**TEXT PASSAGE**:
---+---
From our small M&M team, we thank you for your time and support in 2025, and will see you shortly in the new year.
In Case You Missed It: A summary of 17 667 words across 14 articles
1: A blood gas a day keeps the pseudohyponatraemia away
Do a venous blood gas for all hyponatremic patients. Think about pseudohyponatremia if it differs to the formal EUC’s sodium.
2: Magnesium to slow a heart going fast AF
IV Magnesium is of limited utility when given in isolation as the sole agent for non-post-operative rapid atrial fibrillation – especially in patients without significant deficiencies.
3: Diagnosis: It’s all about that Bayes
No diagnosis should be made without considering the pre-test probability. Even a “positive” test can be misleading if the disease is rare. A negative test may not rule out a common cause.
4: Fantastic bacteria and when to culture them
Blood cultures at the exact time of a fever isn’t the best way to increase its diagnostic yield. Taking it prior to antibiotics, and sampling at least 2 sets of blood culture bottles is.
5: Take Thyroid Function Tests with a Grain of Iodine
Interpreting TFTs in hospitalised patients comes with many asterisks, so consider if this is a test that is really worth doing. If they’ve had contrast – you may be looking at a thyroid stress test.
---+---
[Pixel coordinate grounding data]
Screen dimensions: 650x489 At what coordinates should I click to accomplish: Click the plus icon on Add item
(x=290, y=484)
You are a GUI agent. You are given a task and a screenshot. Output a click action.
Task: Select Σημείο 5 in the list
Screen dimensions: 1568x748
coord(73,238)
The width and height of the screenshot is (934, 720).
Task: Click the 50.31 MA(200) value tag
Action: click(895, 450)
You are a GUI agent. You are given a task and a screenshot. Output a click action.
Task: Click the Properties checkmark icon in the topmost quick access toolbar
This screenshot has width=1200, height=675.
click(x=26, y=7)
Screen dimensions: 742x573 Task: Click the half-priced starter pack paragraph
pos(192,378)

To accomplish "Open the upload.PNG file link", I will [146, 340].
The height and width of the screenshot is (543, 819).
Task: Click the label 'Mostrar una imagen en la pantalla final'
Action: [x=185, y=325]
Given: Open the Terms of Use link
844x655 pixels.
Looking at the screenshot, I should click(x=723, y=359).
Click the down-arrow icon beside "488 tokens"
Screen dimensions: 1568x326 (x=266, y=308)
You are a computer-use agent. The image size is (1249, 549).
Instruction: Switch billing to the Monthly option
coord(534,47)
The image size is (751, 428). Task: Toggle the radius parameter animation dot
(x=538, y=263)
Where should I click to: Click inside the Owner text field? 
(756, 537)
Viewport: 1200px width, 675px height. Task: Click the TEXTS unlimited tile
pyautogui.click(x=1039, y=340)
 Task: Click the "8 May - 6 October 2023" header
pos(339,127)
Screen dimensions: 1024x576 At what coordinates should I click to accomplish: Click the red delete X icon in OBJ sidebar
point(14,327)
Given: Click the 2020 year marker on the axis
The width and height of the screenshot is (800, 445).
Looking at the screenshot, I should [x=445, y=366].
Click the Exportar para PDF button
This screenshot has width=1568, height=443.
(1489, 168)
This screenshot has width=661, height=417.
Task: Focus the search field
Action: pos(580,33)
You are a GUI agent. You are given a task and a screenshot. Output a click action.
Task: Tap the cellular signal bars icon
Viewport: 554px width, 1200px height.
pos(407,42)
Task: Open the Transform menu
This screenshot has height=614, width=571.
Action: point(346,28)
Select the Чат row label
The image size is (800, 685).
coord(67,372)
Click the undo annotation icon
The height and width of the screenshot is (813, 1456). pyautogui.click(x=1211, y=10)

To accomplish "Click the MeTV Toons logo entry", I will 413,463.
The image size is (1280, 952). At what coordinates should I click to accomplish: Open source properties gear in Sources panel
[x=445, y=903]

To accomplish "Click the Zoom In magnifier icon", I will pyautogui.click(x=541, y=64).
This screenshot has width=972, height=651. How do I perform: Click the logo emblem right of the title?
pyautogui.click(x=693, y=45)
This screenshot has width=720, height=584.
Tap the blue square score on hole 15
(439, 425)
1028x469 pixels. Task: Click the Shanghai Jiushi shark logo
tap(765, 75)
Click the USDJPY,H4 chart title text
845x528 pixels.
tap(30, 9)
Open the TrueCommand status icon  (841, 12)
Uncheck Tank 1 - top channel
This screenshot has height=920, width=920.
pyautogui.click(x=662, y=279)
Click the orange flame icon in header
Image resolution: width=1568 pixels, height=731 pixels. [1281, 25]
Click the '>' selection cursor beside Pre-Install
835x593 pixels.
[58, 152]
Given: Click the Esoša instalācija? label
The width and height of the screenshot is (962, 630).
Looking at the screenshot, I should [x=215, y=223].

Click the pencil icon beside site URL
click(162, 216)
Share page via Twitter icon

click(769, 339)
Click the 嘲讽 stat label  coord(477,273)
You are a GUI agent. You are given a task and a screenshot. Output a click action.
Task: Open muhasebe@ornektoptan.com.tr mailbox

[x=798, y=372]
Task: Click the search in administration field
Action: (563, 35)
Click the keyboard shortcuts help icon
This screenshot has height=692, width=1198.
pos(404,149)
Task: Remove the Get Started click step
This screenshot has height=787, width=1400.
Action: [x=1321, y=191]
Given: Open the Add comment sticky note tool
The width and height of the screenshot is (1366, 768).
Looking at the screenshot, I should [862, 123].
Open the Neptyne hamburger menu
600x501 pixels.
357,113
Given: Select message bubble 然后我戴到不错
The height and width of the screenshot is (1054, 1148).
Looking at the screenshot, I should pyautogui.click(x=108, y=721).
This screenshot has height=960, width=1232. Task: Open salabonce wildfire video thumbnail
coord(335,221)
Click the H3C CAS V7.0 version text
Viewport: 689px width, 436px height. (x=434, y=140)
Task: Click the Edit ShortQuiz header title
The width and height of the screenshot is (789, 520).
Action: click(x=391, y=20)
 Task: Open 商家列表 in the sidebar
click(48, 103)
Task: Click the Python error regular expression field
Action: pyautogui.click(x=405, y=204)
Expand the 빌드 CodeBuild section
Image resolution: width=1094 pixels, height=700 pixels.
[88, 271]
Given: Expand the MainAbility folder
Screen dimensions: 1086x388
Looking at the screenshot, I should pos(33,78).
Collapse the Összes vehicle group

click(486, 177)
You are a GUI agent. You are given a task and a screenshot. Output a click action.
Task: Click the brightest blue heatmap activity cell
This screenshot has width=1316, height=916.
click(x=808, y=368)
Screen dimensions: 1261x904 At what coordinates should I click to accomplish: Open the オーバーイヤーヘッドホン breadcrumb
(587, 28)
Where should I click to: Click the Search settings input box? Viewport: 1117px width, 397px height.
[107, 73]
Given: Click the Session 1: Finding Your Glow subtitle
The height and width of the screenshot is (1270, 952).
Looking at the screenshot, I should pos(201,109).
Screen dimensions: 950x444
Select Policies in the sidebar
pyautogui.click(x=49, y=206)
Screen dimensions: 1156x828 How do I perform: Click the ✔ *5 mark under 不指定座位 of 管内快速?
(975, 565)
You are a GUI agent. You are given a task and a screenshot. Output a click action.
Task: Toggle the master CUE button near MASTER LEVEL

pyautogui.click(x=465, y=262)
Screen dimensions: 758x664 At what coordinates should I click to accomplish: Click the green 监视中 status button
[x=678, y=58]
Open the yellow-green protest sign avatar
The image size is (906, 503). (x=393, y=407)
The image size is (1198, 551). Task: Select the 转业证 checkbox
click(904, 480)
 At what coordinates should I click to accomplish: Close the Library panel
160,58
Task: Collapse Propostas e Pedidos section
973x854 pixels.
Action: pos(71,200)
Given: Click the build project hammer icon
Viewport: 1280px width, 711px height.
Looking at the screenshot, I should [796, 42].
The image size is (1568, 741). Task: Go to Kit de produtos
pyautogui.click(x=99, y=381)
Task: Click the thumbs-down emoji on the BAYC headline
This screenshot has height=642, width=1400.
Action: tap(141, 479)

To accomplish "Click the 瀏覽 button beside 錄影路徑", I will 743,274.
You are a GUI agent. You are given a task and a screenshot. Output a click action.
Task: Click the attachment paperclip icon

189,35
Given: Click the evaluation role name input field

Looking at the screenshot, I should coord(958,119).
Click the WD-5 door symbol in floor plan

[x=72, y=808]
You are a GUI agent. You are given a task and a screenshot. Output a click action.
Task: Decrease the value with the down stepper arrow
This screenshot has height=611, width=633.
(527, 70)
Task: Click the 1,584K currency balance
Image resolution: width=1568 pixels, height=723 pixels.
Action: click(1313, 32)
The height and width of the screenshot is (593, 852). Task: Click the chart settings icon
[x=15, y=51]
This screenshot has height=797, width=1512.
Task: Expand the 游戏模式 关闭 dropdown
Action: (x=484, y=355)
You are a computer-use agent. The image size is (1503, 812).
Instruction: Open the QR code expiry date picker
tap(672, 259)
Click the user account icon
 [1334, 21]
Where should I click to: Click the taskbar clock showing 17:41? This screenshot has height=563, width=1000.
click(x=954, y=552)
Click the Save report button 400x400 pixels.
---+---
**TASK PROMPT**: From the year-end summary of articles above, extract the passage between "4: Fantastic bacteria" and "thyroid stress test.", inclusive, copying it without changes.

**EXERCISE SOLUTION**:
4: Fantastic bacteria and when to culture them
Blood cultures at the exact time of a fever isn’t the best way to increase its diagnostic yield. Taking it prior to antibiotics, and sampling at least 2 sets of blood culture bottles is.
5: Take Thyroid Function Tests with a Grain of Iodine
Interpreting TFTs in hospitalised patients comes with many asterisks, so consider if this is a test that is really worth doing. If they’ve had contrast – you may be looking at a thyroid stress test.